249 03 48 Peterson: Roger.

249 05 47 Peterson: 16, would you verify the H2 Tanks 1 and 2 Fans Off, please?

249 05 54 Duke: That's affirmative.

249 05 56 Peterson: Okay. Thank you.

249 11 35 Peterson: 16, we need the X-Ray Off for two seconds and then back On. We're trying to keep it out of the attenuate mode for the next few minutes here.

249 11 45 Young: Roger. You have it, Houston.

249 11 52 Peterson: Thank you.

Public Affairs Officer: This is Apollo Control at 274 hours, 5 minutes [249:18]. The crew aboard Apollo 16 at the present time is primarily involved in operating the SIM bay instruments, the Gamma Ray, Alpha Particle and X-Ray Spectrometer. They also have an eat period coming up at about this time. And we plan to put them to bed [at] 276 hours [251:13] or about 2 hours from now. We've had relatively little conversation with the crew; one of the last items discussed was fluctuating cabin oxygen pressure, it turned out that this fluctuation was caused by apparently dirty screens on a cabin inlet outlet vents for the oxygen flow and once the crew cleaned these off which is a normal procedure the flow rate settled down to a steady level. Also we've discussed with them the OPS pressure, this is the Oxygen Purge System, one of two emergency units carried by the two crewmen on the lunar surface on top of their Portable Life Support Systems. These are available to provide emergency oxygen and cooling, on the lunar surface. One of these OPS units is carried back into the Command Module following the lunar surface activities and is available for any contingency during the Command Module EVA. That now behind us, it's desirable to get the OPS which starts out with a very high pressure, somewhere around 5,900 pounds per square inch on the lunar surface, bled down to virtually nothing at entry. The OPS has been used for the last couple of nights to pump up the cabin, prior to the crew sleep for they pressurize the cabin, let the pressure up and let it gradually decay down from the normal level, by the time they awake, using the OPS provides this surge of oxygen rapidly bleeds its pressure down. It's down now to about 200 pounds per square inch and the crew is allowing the remaining approximately one quarter of a pound of oxygen that remains in the bottle to bleed off. We expect that it will be down very close to zero, if not at zero, by the time the spacecraft re-enters tomorrow. And we're now showing entry 16 hours, 16 minutes away; splashdown 16 hours, 29 minutes from now. Apollo 16 at the present time is 87,550 nautical miles from Earth travelling at a speed of 6,329 feet per second.

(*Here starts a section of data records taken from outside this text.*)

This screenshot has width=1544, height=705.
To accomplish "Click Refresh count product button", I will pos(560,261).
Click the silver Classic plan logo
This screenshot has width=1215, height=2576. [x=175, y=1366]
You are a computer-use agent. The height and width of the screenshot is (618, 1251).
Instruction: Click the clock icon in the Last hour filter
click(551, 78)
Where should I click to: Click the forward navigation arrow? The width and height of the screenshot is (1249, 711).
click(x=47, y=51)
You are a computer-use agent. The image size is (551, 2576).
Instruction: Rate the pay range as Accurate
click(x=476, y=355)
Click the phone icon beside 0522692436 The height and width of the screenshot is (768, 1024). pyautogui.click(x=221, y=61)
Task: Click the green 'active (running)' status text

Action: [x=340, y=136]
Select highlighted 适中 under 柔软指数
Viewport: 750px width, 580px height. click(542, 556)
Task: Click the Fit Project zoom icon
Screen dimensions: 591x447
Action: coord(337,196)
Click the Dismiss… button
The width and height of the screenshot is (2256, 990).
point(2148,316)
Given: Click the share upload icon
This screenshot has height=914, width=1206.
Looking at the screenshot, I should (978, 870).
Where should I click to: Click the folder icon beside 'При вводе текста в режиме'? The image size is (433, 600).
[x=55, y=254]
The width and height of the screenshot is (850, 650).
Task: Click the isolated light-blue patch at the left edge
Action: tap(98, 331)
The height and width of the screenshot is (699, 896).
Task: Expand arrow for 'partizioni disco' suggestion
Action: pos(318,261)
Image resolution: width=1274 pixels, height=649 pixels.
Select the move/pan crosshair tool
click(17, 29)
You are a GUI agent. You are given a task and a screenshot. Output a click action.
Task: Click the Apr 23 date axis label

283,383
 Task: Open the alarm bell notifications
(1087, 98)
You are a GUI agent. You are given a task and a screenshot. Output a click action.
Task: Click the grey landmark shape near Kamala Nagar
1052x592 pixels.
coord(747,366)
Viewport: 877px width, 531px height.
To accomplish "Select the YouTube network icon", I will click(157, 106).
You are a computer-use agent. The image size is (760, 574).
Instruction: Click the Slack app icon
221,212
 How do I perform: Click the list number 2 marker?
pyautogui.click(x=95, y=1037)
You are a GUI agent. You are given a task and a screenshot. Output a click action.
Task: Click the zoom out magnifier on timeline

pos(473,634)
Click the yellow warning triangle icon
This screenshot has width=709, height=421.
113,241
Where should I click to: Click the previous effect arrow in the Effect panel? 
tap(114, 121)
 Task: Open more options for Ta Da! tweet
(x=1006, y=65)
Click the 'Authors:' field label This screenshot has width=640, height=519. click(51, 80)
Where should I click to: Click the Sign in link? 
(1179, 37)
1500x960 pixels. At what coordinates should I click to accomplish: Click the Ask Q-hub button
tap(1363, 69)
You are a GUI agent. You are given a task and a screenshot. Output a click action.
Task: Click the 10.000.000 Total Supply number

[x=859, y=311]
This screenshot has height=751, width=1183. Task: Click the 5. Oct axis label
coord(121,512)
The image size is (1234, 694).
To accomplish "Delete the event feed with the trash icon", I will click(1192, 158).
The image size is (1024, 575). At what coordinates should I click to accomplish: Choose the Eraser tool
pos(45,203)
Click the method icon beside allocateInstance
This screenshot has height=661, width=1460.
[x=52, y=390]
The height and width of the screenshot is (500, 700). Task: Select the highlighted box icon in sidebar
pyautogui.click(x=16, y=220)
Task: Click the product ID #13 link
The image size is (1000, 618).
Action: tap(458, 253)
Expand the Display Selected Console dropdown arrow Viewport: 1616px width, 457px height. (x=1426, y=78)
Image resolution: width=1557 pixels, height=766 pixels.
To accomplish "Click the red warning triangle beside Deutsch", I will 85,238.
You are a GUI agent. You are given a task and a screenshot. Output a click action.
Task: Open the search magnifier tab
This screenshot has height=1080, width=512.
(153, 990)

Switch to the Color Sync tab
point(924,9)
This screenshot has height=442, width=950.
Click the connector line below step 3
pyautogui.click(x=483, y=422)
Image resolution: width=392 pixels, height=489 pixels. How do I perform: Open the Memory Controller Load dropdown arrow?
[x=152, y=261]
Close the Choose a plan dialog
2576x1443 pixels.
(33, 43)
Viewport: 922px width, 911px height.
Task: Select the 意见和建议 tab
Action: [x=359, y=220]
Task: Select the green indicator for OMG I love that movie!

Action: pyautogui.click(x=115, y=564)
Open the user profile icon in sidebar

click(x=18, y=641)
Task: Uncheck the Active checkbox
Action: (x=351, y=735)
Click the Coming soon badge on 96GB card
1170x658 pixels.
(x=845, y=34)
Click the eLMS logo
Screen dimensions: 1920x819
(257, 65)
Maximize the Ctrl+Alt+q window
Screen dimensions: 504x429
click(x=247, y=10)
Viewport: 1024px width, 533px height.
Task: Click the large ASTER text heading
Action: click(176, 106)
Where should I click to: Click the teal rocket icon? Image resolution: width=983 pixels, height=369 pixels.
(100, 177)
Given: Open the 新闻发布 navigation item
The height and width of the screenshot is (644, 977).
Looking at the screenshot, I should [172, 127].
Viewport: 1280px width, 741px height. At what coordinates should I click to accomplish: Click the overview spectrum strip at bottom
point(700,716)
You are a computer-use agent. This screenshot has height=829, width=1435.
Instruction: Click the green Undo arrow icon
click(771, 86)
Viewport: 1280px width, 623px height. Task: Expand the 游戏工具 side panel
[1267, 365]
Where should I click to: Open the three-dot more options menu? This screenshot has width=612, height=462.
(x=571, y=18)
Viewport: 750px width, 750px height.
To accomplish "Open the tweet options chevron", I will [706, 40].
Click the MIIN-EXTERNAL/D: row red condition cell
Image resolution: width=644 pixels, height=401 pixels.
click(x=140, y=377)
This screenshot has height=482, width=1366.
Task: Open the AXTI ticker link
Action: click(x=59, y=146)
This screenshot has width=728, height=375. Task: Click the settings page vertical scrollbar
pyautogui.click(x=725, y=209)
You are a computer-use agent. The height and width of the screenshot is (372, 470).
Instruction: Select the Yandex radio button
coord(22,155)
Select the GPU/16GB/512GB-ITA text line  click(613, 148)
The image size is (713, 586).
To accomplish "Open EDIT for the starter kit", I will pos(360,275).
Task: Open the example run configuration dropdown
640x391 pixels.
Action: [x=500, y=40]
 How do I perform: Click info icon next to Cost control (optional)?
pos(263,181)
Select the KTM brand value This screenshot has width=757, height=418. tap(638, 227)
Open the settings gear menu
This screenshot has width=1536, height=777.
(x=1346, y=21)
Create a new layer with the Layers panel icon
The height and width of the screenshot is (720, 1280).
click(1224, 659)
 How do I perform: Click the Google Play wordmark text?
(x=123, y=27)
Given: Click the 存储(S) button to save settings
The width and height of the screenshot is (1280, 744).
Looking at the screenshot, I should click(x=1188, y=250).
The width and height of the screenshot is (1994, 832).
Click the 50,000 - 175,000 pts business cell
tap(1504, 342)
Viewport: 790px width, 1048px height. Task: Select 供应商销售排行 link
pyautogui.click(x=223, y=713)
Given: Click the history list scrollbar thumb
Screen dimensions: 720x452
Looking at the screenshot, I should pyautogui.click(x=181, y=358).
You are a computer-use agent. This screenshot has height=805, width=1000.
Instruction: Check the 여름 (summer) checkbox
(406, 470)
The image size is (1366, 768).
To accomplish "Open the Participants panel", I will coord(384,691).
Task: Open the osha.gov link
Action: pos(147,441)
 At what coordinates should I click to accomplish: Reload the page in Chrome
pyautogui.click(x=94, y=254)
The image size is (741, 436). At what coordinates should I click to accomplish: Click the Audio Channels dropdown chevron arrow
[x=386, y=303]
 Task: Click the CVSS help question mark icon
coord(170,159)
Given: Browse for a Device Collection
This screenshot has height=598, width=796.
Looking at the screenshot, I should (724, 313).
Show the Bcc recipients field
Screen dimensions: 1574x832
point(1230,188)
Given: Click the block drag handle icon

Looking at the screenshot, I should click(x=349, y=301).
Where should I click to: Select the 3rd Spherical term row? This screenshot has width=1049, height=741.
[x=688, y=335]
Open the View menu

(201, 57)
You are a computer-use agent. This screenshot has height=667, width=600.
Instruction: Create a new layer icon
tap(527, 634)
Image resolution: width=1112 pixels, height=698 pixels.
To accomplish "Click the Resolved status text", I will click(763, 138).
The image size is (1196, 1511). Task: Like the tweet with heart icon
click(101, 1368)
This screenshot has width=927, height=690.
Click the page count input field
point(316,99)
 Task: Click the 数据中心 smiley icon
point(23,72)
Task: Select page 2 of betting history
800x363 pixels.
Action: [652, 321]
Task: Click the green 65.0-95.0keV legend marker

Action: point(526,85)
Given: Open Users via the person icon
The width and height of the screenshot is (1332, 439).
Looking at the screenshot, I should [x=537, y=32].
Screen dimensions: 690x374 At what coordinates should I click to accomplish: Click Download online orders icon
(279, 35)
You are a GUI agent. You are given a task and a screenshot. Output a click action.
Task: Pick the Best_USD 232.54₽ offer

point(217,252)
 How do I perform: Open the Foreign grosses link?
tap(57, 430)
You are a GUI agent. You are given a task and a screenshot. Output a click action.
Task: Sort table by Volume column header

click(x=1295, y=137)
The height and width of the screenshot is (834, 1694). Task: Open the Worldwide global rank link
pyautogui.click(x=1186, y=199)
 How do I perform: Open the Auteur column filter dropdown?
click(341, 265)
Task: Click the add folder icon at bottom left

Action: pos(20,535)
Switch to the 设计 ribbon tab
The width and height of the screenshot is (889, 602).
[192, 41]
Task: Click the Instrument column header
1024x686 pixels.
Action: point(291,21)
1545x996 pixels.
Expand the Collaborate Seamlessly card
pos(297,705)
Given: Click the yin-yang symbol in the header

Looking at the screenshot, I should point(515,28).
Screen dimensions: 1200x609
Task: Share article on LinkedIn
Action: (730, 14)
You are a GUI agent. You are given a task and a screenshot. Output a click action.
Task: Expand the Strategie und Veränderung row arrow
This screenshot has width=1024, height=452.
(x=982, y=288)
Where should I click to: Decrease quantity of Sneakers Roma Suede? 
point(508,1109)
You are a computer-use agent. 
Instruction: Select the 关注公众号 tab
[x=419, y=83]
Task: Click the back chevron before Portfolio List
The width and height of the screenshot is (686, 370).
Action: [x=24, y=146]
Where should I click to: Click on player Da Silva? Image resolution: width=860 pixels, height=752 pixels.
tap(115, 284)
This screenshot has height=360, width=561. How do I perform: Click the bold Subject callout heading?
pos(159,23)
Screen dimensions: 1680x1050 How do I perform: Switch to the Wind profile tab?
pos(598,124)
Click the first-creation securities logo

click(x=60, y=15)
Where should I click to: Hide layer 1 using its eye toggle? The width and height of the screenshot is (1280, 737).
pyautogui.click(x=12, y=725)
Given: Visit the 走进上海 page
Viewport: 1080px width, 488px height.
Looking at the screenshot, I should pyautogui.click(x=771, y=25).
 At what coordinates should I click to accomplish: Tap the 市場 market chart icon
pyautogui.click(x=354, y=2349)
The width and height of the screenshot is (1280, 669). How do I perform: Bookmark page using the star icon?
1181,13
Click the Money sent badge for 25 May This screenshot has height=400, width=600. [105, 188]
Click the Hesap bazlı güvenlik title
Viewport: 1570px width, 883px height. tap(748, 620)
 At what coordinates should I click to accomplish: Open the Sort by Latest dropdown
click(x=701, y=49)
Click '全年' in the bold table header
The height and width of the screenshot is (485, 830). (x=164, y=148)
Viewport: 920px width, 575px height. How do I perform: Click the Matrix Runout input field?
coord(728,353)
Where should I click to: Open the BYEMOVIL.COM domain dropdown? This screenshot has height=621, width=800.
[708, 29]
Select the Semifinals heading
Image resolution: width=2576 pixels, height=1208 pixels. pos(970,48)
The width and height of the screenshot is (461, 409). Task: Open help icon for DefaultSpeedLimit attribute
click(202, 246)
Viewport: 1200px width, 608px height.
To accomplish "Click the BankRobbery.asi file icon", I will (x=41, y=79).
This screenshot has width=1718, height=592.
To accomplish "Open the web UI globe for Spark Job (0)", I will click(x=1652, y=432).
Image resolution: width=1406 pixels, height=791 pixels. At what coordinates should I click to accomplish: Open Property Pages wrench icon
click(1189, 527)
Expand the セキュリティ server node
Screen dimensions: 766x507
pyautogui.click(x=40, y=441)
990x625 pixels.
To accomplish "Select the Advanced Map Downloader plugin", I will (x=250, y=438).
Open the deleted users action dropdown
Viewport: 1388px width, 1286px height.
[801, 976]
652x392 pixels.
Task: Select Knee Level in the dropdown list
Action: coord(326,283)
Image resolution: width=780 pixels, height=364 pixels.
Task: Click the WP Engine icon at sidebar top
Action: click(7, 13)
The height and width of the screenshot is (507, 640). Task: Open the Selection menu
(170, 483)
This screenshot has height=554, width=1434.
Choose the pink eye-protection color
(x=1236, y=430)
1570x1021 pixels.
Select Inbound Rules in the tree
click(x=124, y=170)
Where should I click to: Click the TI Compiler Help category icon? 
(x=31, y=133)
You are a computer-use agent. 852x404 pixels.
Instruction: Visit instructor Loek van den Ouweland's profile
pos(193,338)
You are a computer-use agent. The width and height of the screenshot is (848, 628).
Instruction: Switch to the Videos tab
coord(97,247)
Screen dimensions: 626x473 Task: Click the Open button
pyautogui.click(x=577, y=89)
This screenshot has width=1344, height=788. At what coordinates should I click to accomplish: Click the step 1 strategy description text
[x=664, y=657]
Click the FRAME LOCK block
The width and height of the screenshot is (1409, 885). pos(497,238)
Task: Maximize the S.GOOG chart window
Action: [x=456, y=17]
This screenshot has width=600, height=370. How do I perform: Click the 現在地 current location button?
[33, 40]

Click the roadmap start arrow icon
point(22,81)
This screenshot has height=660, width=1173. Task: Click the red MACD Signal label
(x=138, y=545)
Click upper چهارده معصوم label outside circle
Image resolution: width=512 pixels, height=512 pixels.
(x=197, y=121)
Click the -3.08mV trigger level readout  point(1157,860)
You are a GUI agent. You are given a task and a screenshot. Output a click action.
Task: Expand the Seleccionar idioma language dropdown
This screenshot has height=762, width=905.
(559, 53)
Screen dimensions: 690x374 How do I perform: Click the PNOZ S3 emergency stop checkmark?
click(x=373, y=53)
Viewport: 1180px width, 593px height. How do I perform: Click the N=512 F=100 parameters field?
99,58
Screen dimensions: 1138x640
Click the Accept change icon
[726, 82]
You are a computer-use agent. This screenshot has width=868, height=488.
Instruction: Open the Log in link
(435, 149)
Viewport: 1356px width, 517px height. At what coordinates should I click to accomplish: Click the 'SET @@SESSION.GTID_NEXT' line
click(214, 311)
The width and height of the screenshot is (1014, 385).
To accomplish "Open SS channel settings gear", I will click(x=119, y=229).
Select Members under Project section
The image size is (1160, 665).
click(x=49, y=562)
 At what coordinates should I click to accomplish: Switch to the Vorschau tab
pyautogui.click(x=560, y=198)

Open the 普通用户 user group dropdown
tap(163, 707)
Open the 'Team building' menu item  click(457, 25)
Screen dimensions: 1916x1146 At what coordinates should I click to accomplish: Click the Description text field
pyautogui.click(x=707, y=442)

249 19 40 Peterson: 16, would you verify that the X-Ray/Alpha Cover is Open, 16?

249 19 50 Duke: We got it closed.

249 19 54 Peterson: Okay. Would you open it, please?

249 19 56 Duke: It's open now, Pete.

249 19 58 Peterson: Roger. Thank you.

249 27 19 Peterson: 16, we're asking for some stuff that's at 273:50 [249:03] in the Flight Plan. We need a report on the Command Module RCS injector valve temps.

249 27 47 Mattingly: Okay. It's in work.

249 27 49 Peterson: Okay. Do you want me to give you a call out on the systems test meter positions or not?

249 27 55 Young: No, we can figure that out, probably.

249 28 13 Duke: Pete, 5 Charlie is 4.3; 5 Delta is 4.6; 6 Alpha is 4.2; 6 Bravo is 4.4; 6 Charlie is greater than 5; and 6 Delta is 4.4.

249 28 44 Peterson: Roger. Copy. And also, we'd like to remind you of a LiOH canister change, 23 in the Bravo and Stow 21 in A-5.

249 28 58 Duke: Okay.

249 30 50 Peterson: 16, we need the Gamma Ray, Shield; On.

249 30 59 Duke: Okay. You have it.

249 31 02 Peterson: Roger. Thank you. And, Charlie, you let us know when you get the LiOH canister changed.

249 31 12 Duke: Being done right now.

249 31 14 Peterson: Roger. And 16, we've got a new attitude for you. The angles are 164, 134, 035. High Gain angles, Pitch minus 23, yaw 101.

249 31 41 Mattingly: We got it, Pete. Thank you.

249 31 50 Duke: Okay. The LiOH canister's changed.

249 31 53 Peterson: Roger. Copy.

249 39 16 Peterson: Okay, 16. Let's try to bring the High Gain up.

249 57 30 Peterson: And 16, I'm still sitting here with about six items, a couple of which require readings. Most of them just require a little talking. Anytime you can get to it - well, let's get started on it.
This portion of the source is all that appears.